#### [Short problem 1]
Repeat the passage on gold supply and junior miners word for word.

#### [Passage provided]
+--

And looking forward the miners’ ability to supply the market isn’t going to get any easier. With the demand for this yellow metal continuing to grow there is no slack for the producers. They must renew reserves and grow production in order for this industry to maintain some semblance of balance.
This means on the exploration side of the gold cycle that economically feasible gold mineralization needs to continually be discovered and developed to replace aging and depleting mines. But even after 7 years the gold mining industry still seems to be behind in procuring its inventory for the future.
This is in large part due to the lack of exploration in the second half of the last secular gold bear. The price of gold was so low in the 1990s that there was very little capital available to fund gold exploration. So with financing options dried up, gold companies got behind in procuring the appropriate inventory to replace future production.
Also hindering this replacement issue is the lack of major discoveries in the last couple decades. The discoveries of multi-million ounce deposits are becoming fewer and farther between. And outside of the effects of a gold bear another reason for this is major gold-producing and geopolitically-safe countries have been pretty well scraped over. This is forcing gold miners to look elsewhere for gold, in regions that tend to be geographically challenging and geopolitically hostile.
So where do the gold juniors come into play? Well even though the existing gold producers of the world perform active exploration internally, many are not able to renew their resources fast enough to replace production. In order for the gold industry to survive, and grow, the next-generation gold producers and primary exploration companies play a vital role in supplementing the existing producers’ shortcomings.
Whether it is juniors being acquired by the producers or turning into gold miners themselves, their role is crucial. And the juniors understand the opportunities available to them. With the price of gold soaring and many producers unable to ramp up supply, the doors are opened for these eager entrepreneurs to get a piece of the gold pie.

+--

#### [Given records]
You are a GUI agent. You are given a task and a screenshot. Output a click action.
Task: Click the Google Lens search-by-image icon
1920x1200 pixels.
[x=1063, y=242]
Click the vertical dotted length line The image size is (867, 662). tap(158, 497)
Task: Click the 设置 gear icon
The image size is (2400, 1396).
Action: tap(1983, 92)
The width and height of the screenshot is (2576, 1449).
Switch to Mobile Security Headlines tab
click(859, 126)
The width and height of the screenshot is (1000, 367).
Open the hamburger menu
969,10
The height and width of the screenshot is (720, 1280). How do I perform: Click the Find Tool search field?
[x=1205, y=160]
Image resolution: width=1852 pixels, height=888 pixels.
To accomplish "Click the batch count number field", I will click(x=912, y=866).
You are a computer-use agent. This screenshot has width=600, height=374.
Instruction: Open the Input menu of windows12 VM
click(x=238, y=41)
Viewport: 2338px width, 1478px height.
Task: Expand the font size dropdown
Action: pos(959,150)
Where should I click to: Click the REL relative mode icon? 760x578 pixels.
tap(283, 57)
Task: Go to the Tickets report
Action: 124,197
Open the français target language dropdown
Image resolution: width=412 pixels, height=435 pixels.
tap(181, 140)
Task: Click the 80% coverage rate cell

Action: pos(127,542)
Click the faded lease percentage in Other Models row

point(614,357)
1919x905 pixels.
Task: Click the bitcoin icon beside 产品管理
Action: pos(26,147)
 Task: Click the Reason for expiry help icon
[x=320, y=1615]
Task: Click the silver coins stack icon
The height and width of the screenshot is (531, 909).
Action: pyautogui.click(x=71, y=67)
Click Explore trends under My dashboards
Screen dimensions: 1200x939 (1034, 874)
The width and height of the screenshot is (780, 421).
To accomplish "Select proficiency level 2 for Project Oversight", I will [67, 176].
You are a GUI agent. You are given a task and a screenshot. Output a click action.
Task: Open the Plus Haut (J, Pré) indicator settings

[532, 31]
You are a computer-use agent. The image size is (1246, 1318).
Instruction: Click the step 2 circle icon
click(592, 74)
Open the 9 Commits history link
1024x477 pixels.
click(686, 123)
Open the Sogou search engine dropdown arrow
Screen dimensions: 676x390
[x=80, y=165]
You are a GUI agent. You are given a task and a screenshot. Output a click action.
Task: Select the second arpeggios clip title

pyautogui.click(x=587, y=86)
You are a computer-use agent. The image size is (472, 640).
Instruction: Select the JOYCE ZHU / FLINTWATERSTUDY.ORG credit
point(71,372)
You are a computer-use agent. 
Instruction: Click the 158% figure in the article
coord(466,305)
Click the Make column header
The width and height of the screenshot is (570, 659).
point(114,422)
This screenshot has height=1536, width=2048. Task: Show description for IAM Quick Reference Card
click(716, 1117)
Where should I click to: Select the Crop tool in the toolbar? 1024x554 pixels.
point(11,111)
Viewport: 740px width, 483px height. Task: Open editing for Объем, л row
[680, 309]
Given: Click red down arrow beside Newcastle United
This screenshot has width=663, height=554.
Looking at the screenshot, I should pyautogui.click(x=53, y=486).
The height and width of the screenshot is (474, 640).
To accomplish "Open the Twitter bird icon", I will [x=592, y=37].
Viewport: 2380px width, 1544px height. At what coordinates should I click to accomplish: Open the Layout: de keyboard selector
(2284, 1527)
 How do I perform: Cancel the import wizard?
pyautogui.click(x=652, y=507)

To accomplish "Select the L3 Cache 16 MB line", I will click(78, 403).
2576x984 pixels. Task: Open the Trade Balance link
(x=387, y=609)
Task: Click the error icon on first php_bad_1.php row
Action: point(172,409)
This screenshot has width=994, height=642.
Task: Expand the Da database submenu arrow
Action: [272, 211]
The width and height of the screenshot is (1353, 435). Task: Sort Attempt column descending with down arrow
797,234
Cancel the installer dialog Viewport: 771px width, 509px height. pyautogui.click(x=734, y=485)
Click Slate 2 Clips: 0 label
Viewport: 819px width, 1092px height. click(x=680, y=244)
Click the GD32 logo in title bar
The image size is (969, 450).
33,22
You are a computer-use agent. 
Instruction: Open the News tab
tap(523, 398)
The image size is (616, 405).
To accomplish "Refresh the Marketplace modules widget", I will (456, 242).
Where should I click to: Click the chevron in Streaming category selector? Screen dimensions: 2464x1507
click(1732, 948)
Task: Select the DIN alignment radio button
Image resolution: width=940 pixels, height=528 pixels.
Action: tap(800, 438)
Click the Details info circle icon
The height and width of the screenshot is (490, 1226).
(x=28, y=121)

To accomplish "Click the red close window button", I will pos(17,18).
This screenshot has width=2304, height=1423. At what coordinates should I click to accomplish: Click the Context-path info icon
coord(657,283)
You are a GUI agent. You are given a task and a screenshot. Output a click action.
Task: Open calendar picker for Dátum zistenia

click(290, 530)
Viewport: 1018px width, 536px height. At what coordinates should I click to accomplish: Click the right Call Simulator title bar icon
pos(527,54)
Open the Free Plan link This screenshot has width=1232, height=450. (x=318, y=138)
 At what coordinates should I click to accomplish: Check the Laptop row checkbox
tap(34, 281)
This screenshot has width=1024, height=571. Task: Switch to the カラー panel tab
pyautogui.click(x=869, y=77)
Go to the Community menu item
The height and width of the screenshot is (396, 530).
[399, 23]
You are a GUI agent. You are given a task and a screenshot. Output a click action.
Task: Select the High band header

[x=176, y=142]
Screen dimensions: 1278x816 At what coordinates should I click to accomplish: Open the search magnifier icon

+--

#### [Short problem 2]
Please write out the records between the lines holding "The width and height of the screenshot is (2576, 1449)." and "will click(x=912, y=866).", inclusive, with the requests kept in. Multiply every coordinate in the answers by 0.95 and round to whole numbers, halves up, and give only those lines.

#### [Correct result 1]
And looking forward the miners’ ability to supply the market isn’t going to get any easier. With the demand for this yellow metal continuing to grow there is no slack for the producers. They must renew reserves and grow production in order for this industry to maintain some semblance of balance.
This means on the exploration side of the gold cycle that economically feasible gold mineralization needs to continually be discovered and developed to replace aging and depleting mines. But even after 7 years the gold mining industry still seems to be behind in procuring its inventory for the future.
This is in large part due to the lack of exploration in the second half of the last secular gold bear. The price of gold was so low in the 1990s that there was very little capital available to fund gold exploration. So with financing options dried up, gold companies got behind in procuring the appropriate inventory to replace future production.
Also hindering this replacement issue is the lack of major discoveries in the last couple decades. The discoveries of multi-million ounce deposits are becoming fewer and farther between. And outside of the effects of a gold bear another reason for this is major gold-producing and geopolitically-safe countries have been pretty well scraped over. This is forcing gold miners to look elsewhere for gold, in regions that tend to be geographically challenging and geopolitically hostile.
So where do the gold juniors come into play? Well even though the existing gold producers of the world perform active exploration internally, many are not able to renew their resources fast enough to replace production. In order for the gold industry to survive, and grow, the next-generation gold producers and primary exploration companies play a vital role in supplementing the existing producers’ shortcomings.
Whether it is juniors being acquired by the producers or turning into gold miners themselves, their role is crucial. And the juniors understand the opportunities available to them. With the price of gold soaring and many producers unable to ramp up supply, the doors are opened for these eager entrepreneurs to get a piece of the gold pie.

#### [Correct result 2]
The width and height of the screenshot is (2576, 1449).
Switch to Mobile Security Headlines tab
click(816, 120)
The width and height of the screenshot is (1000, 367).
Open the hamburger menu
921,10
The height and width of the screenshot is (720, 1280). How do I perform: Click the Find Tool search field?
[x=1145, y=152]
Image resolution: width=1852 pixels, height=888 pixels.
To accomplish "Click the batch count number field", I will click(x=866, y=823).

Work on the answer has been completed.